Exercise directions: Which of the lines in the records below hold the string "cell"? Copy every one of them.

Supplied data:
▬▬▬▬▬▬▬▬▬▬
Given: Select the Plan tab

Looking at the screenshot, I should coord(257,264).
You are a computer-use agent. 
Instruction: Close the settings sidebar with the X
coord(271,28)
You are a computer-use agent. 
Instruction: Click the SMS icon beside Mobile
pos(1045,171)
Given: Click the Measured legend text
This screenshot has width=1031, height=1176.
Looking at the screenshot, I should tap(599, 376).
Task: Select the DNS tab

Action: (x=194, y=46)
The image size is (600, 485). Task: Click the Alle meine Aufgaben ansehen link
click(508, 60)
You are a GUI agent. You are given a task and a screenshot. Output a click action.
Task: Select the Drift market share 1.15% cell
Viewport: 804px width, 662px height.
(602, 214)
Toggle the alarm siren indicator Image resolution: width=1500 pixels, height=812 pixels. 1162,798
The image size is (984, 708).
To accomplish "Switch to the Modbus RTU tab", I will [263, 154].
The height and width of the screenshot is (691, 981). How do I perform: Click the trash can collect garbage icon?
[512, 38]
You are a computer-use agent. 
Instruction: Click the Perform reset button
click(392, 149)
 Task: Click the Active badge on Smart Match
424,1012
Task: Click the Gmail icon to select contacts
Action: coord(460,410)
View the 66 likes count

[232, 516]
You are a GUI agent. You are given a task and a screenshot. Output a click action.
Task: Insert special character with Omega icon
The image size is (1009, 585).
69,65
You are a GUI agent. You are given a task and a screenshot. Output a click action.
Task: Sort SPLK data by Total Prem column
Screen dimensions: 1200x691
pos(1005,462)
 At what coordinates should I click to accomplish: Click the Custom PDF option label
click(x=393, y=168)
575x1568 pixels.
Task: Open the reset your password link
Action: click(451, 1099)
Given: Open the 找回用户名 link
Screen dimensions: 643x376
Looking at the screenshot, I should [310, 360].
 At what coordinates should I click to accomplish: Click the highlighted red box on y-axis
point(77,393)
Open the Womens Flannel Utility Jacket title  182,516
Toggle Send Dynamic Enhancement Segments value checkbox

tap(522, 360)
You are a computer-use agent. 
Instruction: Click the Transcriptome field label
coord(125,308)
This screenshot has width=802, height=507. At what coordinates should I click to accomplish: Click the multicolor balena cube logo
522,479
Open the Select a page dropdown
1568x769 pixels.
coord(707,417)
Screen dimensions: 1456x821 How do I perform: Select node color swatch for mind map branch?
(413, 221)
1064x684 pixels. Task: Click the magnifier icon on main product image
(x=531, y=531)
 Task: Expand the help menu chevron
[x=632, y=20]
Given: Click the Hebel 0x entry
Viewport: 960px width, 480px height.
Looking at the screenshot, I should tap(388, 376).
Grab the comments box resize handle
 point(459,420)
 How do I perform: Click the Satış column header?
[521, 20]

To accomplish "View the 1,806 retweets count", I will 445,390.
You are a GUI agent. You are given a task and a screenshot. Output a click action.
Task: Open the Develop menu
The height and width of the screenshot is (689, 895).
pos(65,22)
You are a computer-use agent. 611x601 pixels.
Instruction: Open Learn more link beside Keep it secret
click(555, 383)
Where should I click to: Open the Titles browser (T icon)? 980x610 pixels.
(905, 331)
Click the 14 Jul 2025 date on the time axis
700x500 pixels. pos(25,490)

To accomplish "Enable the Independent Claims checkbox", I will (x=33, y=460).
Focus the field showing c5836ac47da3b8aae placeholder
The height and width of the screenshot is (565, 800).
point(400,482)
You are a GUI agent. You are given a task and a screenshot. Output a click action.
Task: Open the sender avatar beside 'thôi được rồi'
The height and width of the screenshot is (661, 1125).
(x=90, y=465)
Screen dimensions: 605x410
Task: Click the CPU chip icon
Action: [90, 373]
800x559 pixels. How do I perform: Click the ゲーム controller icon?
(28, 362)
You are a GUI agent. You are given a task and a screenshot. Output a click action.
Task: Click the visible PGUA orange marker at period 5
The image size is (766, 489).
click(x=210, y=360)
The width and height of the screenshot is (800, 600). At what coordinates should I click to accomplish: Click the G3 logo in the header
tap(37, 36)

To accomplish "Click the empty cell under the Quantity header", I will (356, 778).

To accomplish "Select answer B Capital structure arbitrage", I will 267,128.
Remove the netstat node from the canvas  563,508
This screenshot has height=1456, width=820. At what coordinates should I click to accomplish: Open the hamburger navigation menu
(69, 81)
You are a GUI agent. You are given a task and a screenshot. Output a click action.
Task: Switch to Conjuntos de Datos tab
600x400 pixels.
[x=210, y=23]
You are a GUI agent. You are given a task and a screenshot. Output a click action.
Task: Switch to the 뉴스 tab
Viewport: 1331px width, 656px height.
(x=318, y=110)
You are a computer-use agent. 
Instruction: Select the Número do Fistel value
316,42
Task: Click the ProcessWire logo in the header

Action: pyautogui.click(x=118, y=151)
▬▬▬▬▬▬▬▬▬▬
Solution to this problem:
Task: Select the Drift market share 1.15% cell
To accomplish "Click the empty cell under the Quantity header", I will (356, 778).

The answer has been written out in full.